> **BLOCO DE TEXTO**:
<<<<
Com 20 quilos a menos, depois de um coma em razão de um processo infeccioso do rim que não funcionava mais, embolia pulmonar e várias paradas cardíacas, Valdemar enfrentou mais quatro anos e nove meses de hemodiálise até o segundo transplante. “Fizemos o transplante e deu tudo certo, mas ele adquiriu uma bactéria hospitalar e passou a ter processos infecciosos constantes”.

Em agosto do ano passado, aos 67 anos Valdemar faleceu em razão de um câncer no fígado, que segundo os médicos se desenvolveu por conta da quantidade excessiva de medicamentos para o tratamento da doença renal. João lembra que, apesar de todos os anos em busca da cura, de um doador compatível e de altos e baixos no tratamento, o pai não perdia a alegria de viver, e mesmo sem conhecer seus “anjos” os agradecia, especialmente aos familiares que autorizaram as doações. “Eles permitiram que meu pai vivesse um pouco mais e com uma melhor qualidade de vida”.

Doador

E é com este espírito de solidariedade que o advogado Gabriel Karasek decidiu se tornar um doador de órgãos. “O que mais me motivou a ser um doador é acreditar que um órgão doado pode dar muito mais tempo às pessoas que o recebem, inclusive curar a doença que possa ter. Ainda neste sentido, creio mesmo que a maior motivação seja acreditar que é um desperdício não doar órgãos, ainda mais quando essa doação significa a oportunidade de outra pessoa poder viver. Não existe nada mais nobre e digno do que estar vivo ou possibilitar essa oportunidade aos outros”, diz.

Karasek ressalta que, além da boa vontade do voluntário, é preciso desenvolver políticas públicas de incentivo e que desmistifiquem algumas informações repassadas sobre o tema.

Quatro vezes mais solidariedade

Dados do Sistema Estadual de Transplantes, divulgados pela Sesa (Secretaria Estadual da Saúde), mostram que as doações praticamente quadruplicaram entre os anos de 2014 e 2017 na área de abrangência da 10ª Regional de Saúde de Cascavel. No ano passado foram registradas 106 doações, o maior índice desde o início do levantamento regional publicados pelo Estado, há três anos. Em 2014, as doações somavam apenas 31.
>>>>
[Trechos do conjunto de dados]
<<<<
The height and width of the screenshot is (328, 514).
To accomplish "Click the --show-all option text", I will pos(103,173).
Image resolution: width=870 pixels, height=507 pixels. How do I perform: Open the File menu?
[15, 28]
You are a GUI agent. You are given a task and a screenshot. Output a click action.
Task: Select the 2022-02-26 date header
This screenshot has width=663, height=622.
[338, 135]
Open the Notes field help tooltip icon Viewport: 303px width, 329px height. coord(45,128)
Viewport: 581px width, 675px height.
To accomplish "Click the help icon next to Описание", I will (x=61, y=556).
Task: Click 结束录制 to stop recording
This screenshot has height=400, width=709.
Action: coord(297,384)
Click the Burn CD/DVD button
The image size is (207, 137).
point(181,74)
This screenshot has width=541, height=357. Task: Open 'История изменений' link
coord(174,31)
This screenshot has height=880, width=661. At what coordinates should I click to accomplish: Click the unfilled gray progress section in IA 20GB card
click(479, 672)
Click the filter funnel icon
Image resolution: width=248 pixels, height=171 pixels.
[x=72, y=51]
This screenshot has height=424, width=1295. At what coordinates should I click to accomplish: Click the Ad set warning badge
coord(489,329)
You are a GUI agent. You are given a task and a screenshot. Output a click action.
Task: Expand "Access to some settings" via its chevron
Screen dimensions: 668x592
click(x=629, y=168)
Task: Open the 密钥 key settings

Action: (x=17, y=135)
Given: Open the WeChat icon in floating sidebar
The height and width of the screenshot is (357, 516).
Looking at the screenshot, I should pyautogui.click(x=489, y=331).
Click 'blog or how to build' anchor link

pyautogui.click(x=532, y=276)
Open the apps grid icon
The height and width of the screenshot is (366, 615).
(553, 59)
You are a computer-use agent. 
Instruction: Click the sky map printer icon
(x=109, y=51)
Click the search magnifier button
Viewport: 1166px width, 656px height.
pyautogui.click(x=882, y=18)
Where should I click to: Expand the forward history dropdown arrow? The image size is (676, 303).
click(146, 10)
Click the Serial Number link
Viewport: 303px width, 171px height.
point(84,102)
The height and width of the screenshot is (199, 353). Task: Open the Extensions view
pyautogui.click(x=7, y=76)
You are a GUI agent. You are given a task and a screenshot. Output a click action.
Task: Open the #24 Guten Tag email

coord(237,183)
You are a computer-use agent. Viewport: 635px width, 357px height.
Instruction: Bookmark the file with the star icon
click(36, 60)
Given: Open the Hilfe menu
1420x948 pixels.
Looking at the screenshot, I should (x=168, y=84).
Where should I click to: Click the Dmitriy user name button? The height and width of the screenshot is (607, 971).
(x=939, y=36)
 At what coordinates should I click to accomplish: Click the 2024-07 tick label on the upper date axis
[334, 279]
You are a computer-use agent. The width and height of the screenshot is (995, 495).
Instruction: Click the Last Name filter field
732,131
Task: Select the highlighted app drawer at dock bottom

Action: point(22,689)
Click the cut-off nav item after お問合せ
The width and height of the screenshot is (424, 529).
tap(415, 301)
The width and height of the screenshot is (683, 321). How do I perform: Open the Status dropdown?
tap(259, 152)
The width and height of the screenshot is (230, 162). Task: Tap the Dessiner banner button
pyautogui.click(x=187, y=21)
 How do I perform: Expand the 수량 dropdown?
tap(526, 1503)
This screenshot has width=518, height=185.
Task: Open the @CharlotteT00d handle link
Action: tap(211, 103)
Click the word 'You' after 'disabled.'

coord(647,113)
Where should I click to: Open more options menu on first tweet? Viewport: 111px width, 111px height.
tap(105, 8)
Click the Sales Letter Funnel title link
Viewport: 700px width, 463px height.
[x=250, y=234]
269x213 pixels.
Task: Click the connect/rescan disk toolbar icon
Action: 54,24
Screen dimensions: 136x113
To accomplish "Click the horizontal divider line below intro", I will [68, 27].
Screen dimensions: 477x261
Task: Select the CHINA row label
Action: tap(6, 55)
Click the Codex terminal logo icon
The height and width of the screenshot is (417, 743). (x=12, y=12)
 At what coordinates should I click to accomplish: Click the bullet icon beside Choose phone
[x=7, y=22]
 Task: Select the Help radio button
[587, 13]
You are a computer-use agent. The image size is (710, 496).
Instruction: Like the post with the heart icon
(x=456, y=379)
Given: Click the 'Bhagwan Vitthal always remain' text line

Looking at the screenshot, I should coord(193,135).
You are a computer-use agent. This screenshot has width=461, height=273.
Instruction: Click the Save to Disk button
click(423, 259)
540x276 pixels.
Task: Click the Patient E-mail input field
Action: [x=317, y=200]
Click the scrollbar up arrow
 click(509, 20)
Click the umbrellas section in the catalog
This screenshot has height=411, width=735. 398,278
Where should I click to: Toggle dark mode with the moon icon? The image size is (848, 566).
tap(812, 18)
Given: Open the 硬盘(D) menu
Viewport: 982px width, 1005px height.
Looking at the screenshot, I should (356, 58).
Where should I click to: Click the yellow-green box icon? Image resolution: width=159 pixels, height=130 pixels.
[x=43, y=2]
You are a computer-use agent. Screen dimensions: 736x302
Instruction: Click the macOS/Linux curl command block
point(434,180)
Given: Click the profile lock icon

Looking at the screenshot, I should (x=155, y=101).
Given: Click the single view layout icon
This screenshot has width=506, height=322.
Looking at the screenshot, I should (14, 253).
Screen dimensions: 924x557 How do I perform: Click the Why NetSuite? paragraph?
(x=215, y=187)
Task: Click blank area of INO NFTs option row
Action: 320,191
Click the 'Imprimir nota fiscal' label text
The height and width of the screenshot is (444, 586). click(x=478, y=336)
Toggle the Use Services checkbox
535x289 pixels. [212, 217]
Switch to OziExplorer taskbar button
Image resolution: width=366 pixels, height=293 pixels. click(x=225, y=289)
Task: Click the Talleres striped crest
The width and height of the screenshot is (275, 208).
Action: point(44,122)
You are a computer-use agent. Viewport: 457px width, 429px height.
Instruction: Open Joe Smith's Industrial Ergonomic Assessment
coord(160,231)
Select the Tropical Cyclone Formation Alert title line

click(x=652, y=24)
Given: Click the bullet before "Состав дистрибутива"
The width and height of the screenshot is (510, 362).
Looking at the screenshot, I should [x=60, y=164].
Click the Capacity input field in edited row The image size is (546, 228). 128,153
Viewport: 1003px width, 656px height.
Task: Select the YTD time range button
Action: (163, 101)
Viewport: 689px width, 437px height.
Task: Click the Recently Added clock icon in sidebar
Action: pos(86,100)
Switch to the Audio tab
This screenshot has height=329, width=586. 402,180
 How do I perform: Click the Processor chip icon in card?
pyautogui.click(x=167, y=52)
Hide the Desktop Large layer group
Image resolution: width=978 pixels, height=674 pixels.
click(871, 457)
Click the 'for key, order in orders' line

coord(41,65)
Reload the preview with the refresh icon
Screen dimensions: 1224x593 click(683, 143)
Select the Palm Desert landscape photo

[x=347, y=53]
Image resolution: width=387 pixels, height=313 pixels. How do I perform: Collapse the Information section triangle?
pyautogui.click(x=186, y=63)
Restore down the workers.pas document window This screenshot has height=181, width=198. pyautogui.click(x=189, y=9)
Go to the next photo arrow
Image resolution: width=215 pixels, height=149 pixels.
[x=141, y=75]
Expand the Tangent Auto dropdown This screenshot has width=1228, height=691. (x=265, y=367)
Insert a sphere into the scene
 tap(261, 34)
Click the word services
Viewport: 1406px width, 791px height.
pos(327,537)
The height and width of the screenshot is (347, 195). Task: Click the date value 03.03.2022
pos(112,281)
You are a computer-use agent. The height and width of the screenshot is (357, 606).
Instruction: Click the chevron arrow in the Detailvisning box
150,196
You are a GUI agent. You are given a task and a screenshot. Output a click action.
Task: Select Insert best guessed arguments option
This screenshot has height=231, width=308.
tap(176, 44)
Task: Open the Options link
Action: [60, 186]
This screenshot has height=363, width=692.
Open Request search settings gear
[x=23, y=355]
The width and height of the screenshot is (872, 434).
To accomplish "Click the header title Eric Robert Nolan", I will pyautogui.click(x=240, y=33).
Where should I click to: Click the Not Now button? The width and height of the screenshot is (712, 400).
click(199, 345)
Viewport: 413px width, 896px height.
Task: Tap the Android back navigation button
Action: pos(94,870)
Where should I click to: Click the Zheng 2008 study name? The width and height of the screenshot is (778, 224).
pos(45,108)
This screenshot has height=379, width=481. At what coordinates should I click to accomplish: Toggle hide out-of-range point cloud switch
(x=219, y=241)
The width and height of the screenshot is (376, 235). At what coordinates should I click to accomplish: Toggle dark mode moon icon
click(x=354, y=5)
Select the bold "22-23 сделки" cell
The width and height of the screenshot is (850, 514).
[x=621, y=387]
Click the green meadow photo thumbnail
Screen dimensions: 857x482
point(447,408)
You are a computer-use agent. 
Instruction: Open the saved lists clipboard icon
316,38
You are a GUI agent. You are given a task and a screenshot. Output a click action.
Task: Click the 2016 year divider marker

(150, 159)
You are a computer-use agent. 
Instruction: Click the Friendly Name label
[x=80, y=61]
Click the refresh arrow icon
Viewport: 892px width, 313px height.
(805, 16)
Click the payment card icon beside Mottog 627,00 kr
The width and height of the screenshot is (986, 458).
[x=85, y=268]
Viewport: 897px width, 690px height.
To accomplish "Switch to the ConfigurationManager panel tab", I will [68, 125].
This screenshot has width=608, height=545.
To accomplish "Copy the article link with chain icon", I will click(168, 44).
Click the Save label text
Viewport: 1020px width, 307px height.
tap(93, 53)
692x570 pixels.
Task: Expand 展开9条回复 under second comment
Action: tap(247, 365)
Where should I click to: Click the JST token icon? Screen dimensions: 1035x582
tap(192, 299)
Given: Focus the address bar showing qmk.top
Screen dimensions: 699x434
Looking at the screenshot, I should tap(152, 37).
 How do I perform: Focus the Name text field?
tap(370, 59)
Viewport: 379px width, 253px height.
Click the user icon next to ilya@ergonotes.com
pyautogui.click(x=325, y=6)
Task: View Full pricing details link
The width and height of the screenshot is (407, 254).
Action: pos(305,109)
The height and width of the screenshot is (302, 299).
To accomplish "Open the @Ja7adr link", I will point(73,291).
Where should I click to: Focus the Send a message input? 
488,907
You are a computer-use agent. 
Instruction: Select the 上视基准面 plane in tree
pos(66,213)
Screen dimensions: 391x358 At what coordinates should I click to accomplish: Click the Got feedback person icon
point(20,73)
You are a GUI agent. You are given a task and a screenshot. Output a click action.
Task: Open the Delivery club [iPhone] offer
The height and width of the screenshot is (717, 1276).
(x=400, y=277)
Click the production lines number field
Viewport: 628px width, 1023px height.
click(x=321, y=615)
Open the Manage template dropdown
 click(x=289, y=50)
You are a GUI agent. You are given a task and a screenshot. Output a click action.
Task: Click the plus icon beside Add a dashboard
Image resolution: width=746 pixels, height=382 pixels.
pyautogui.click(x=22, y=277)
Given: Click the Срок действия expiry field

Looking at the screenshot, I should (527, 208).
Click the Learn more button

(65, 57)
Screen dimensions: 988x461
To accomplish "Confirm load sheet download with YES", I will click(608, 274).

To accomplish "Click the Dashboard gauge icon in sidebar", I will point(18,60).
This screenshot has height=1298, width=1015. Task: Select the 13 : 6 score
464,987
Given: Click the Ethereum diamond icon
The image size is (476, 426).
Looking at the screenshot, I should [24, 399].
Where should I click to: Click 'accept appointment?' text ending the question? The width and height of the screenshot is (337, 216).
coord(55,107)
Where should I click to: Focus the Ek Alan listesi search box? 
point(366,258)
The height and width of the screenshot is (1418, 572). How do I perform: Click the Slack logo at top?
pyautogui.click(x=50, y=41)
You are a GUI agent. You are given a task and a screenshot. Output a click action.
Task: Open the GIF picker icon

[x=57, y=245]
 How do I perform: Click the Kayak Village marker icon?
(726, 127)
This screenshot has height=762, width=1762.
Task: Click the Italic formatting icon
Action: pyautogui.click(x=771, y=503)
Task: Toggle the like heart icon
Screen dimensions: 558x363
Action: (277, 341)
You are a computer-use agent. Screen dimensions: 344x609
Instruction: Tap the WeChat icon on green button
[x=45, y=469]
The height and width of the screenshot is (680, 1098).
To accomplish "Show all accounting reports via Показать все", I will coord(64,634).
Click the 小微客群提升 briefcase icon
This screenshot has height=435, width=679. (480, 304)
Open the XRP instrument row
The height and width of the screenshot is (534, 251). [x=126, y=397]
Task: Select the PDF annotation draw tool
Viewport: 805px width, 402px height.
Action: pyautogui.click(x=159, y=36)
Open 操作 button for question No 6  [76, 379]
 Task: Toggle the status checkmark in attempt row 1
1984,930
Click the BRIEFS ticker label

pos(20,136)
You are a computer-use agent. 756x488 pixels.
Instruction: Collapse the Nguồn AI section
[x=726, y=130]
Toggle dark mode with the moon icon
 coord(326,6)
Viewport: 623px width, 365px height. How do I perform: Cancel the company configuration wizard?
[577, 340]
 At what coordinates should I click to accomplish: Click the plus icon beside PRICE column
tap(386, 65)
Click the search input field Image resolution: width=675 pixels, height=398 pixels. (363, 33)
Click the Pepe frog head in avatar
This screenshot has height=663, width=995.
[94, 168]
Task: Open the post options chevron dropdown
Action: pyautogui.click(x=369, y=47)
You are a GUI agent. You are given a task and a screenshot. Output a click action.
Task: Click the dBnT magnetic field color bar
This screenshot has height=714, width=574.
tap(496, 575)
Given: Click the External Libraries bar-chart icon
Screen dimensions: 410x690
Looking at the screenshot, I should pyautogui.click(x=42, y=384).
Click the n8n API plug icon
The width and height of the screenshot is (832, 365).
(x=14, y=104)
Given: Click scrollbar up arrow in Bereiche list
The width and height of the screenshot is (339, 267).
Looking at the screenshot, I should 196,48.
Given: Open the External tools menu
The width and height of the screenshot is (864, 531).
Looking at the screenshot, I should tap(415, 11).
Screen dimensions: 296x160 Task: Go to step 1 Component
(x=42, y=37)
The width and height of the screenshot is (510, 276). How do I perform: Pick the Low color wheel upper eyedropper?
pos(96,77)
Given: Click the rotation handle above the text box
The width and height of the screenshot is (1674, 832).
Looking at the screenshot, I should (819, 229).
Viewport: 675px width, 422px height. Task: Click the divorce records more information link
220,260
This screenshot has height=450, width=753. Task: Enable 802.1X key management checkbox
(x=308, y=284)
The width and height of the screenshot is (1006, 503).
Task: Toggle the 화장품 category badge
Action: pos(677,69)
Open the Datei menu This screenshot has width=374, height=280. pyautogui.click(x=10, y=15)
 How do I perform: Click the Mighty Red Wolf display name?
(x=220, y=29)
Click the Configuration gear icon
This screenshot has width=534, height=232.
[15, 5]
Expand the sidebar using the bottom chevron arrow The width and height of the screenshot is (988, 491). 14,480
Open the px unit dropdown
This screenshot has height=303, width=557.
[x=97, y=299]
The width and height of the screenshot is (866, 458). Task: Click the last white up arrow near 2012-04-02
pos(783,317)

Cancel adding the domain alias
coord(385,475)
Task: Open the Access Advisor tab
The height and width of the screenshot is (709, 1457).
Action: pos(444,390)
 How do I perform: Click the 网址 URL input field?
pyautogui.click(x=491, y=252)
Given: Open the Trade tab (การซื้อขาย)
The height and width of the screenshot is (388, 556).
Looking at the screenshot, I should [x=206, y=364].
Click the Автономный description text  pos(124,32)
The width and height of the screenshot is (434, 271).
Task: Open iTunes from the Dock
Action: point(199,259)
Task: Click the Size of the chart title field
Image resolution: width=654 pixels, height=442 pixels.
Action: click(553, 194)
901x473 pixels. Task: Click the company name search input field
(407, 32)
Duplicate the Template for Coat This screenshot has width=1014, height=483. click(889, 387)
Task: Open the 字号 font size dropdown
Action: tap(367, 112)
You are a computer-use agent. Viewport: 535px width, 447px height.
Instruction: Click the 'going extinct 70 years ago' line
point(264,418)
>>>>
> **SOBRE A TAREFA**: Traduza para o inglês esta frase do texto sobre doação de órgãos: "Karasek ressalta que, além da boa vontade do voluntário, é preciso desenvolver políticas públicas de incentivo e que desmistifiquem algumas informações repassadas sobre o tema." Os itens são um material à parte, sem relação com o texto.

> **RESULTADO DO EXERCÍCIO**: Karasek emphasizes that, in addition to the volunteer's goodwill, it is necessary to develop public policies that provide incentives and that demystify some of the information passed along about the subject.